Prompt A | In the passage on free will, why does the question of the will become interesting?

-------- Excerpted passage

But before such a question, and its ensuing discussion, can be posed, a number of significant preliminaries should be resolved. For example, what’s the difference between being free and having the experience of freedom?

Can one be free without knowing it? I.e., have freedom but not have the experience of freedom? Conversely, can one have the experience of freedom, without having freedom itself? In which case the experience would be misleading?

Some philosophers have moved the question about the free will up to a meta-level. If “willing” is wanting, does “having a free will” mean that I want to want what I want? Any will wants what it wants. Does a free will want to want what it wants?

There is an epistemological aspect: how do I know whether or not my will is free?

Freedom of the will might be relative to its object. This possibility uncovers the source of interest in the question about the will. Consider what we might call “mundane” decisions: I own several identical, or nearly identical, pairs of white socks. When I get dressed tomorrow morning, which pair will I choose?

Perhaps I will choose based on which pair is closest, which is at the top of the pile, which will take the least effort to grasp, or which will least disturb the orderliness of my wardrobe. Our discussion will then proceed along the usual lines: asking how I formed those preferences, how I analyze and calculate the situation, whether the choice is conscious or deliberate or not, etc.

But the choice about the socks is, in itself, uninteresting. The question about the free will becomes interesting when we discuss the will of, e.g., a murderer.

Many thinkers care about the question of the will because of its moral examples. But arguably many choices made by humans are ethically neutral.

Some scholars have estimated that each individual human being can make as many as several thousand decisions in one day: I reach into my drawer to grab a pencil; there is more than one pencil there; I choose one; in another drawer, there are several slips of paper; I choose one; I start writing my grocery shopping list; I choose whether to buy a quart or a pint of cream; I choose whether to buy red grapes or black grapes; I choose whether to buy grape jelly or strawberry jelly.

Marketing executives and advertising agencies will be interested in those decisions in the grocery store. Generally, philosophers will not.

The human will, then, makes some choices which appear to have no ethical significance, and other choices which do have ethical significance. It seems likely that moral decisions are responsible for much of the interest in the question of the will’s freedom.

Philosophers haven’t spent the last two millennia pondering the free will because they were wondering about choices between tea and coffee.

In addition to the ethically significant and the ethically insignificant, there may be a third category of decisions: a third set of objects for the will.

In theology, there are hints of a category of choices which we might call “spiritual.”

These are found, e.g., in the debate about whether one can ‘accept’ God’s grace, or whether one instead ‘receives’ it. Could this be a debate about the will?

A variety of theological views insist that the human will cannot ‘cooperate’ with, or ‘choose,’ God. They are implying that the human will is not free in those matters. But some views will simultaneously insist that humans are free in certain moral choices.

----------------
-------- Data for this exercise

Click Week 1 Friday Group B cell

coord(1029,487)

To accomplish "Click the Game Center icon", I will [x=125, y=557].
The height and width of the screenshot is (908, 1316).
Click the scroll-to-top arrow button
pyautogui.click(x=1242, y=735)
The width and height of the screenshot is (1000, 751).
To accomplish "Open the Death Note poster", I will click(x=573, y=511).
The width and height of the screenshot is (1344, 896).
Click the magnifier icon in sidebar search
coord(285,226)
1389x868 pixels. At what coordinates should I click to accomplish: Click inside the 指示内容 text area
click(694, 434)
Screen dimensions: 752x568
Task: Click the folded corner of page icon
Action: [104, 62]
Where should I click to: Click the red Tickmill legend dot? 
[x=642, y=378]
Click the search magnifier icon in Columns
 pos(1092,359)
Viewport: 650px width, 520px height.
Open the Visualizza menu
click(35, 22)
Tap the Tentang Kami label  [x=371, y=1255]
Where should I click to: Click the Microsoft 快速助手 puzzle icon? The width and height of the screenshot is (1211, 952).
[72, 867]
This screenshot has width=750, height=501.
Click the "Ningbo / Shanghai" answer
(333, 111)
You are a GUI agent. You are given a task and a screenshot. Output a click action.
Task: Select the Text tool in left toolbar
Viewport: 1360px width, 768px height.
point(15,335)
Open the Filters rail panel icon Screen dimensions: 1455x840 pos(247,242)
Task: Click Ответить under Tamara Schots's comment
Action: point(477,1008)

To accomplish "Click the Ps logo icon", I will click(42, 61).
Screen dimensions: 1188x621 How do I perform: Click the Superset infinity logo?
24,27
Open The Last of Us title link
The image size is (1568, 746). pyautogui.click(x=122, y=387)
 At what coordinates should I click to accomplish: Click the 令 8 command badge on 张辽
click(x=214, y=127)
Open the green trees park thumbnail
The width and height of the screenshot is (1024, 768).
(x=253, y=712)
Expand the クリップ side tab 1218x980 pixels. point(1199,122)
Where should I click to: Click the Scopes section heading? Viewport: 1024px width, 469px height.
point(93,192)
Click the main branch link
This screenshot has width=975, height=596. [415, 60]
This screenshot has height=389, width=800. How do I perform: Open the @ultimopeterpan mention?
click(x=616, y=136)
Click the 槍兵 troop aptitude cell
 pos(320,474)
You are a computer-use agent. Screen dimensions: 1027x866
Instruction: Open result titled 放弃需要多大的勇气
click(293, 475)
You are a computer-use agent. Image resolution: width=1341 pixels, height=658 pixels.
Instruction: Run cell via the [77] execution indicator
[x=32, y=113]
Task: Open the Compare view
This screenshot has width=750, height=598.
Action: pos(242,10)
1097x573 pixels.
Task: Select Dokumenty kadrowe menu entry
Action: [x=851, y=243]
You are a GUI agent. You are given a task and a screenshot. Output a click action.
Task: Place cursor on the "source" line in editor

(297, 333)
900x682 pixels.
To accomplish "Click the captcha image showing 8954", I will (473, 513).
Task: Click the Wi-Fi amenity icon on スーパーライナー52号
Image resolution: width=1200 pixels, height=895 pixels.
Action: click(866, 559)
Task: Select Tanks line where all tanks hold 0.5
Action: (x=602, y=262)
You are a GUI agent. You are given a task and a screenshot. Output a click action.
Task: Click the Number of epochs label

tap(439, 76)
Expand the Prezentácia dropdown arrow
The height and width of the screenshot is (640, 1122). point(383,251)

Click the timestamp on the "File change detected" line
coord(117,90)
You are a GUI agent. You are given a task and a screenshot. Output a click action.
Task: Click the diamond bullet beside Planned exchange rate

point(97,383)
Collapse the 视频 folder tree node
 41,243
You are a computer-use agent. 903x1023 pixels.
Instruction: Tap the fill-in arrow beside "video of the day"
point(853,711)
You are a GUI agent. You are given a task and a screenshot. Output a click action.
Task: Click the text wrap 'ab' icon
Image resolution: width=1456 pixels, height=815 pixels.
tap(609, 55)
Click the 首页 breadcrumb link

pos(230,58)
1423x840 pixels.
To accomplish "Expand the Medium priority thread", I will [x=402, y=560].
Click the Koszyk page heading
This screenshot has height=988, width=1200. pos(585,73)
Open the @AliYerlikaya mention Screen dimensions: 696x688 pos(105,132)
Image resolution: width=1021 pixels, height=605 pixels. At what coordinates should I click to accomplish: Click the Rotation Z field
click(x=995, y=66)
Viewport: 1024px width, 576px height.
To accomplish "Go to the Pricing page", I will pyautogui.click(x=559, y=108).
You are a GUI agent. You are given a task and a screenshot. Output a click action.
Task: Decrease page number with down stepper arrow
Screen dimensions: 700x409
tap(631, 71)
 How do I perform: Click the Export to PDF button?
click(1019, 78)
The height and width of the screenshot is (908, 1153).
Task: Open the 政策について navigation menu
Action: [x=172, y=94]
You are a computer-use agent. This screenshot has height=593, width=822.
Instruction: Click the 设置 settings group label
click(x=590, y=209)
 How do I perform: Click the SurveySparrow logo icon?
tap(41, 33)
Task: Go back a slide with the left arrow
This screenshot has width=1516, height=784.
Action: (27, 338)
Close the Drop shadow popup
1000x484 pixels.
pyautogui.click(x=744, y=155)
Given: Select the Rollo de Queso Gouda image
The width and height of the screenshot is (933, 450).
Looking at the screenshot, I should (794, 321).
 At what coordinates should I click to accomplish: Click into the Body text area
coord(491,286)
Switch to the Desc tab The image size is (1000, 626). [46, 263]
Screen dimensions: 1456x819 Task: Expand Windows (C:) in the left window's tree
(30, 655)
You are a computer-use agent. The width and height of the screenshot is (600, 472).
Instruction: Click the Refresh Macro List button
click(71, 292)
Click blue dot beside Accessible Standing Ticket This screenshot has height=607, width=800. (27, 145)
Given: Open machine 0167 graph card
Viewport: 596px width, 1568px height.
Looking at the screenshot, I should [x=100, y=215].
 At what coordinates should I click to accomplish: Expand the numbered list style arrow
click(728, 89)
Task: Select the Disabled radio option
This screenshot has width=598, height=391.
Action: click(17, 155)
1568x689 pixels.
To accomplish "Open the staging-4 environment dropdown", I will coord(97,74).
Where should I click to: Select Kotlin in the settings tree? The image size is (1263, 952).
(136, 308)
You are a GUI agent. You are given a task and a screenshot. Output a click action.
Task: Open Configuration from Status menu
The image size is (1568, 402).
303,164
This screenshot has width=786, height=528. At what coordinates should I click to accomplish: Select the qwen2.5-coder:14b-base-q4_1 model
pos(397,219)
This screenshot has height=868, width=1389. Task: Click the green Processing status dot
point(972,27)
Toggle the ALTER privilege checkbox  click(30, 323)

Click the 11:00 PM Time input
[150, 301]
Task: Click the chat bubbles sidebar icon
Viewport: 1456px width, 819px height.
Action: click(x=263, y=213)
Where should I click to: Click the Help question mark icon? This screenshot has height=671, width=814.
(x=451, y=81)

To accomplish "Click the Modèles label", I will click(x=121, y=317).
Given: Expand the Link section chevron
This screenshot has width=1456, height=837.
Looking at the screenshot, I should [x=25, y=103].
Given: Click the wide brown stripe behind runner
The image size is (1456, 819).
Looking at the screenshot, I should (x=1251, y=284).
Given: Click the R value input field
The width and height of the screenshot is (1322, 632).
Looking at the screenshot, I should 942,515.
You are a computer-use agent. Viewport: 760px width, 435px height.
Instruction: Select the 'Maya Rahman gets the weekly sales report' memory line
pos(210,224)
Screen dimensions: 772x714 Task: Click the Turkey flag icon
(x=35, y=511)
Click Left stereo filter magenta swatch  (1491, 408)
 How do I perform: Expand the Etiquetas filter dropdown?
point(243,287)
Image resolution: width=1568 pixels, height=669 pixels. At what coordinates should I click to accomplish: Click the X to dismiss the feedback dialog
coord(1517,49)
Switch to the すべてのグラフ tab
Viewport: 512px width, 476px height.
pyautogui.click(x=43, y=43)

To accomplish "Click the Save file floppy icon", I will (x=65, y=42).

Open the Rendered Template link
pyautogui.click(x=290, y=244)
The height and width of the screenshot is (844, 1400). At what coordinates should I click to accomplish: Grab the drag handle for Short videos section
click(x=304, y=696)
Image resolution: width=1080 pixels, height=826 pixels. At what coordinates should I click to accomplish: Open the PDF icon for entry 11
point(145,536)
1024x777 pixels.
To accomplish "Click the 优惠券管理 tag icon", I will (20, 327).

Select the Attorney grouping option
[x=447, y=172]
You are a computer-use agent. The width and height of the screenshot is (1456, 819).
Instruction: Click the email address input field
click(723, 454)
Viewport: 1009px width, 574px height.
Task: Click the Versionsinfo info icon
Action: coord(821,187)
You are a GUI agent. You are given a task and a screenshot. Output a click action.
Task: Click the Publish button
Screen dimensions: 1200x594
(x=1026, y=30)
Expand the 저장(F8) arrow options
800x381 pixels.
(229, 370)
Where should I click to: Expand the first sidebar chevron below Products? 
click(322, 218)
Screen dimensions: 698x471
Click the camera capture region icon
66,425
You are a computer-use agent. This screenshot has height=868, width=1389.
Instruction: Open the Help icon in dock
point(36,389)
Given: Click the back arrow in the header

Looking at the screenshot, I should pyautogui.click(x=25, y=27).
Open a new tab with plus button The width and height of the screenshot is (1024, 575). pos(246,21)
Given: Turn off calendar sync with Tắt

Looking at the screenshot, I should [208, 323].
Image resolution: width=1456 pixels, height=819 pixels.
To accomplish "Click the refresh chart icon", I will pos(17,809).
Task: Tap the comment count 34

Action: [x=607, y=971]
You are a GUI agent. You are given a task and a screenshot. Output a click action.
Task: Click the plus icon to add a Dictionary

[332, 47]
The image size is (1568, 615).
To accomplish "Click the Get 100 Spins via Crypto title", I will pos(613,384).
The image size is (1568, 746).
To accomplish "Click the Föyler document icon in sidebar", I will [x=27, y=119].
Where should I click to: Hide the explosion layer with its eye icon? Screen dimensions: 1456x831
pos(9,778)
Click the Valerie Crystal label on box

----------------

Prompt B | Rewrite the listing from the line with "Viewport: 650px width, 520px height." up to and including the line with "(x=253, y=712)", changing "Visualizza" to "View" and keeping everything else the same. Return only those lines.

Task solution A | It becomes interesting when the choice has ethical significance, as with the will of a murderer. A choice such as which pair of socks to wear is uninteresting in itself, and moral decisions seem to account for much of the interest in whether the will is free.

Task solution B |
Viewport: 650px width, 520px height.
Open the View menu
click(35, 22)
Tap the Tentang Kami label  [x=371, y=1255]
Where should I click to: Click the Microsoft 快速助手 puzzle icon? The width and height of the screenshot is (1211, 952).
[72, 867]
This screenshot has width=750, height=501.
Click the "Ningbo / Shanghai" answer
(333, 111)
You are a GUI agent. You are given a task and a screenshot. Output a click action.
Task: Select the Text tool in left toolbar
Viewport: 1360px width, 768px height.
point(15,335)
Open the Filters rail panel icon Screen dimensions: 1455x840 pos(247,242)
Task: Click Ответить under Tamara Schots's comment
Action: point(477,1008)

To accomplish "Click the Ps logo icon", I will click(42, 61).
Screen dimensions: 1188x621 How do I perform: Click the Superset infinity logo?
24,27
Open The Last of Us title link
The image size is (1568, 746). pyautogui.click(x=122, y=387)
 At what coordinates should I click to accomplish: Click the 令 8 command badge on 张辽
click(x=214, y=127)
Open the green trees park thumbnail
The width and height of the screenshot is (1024, 768).
(x=253, y=712)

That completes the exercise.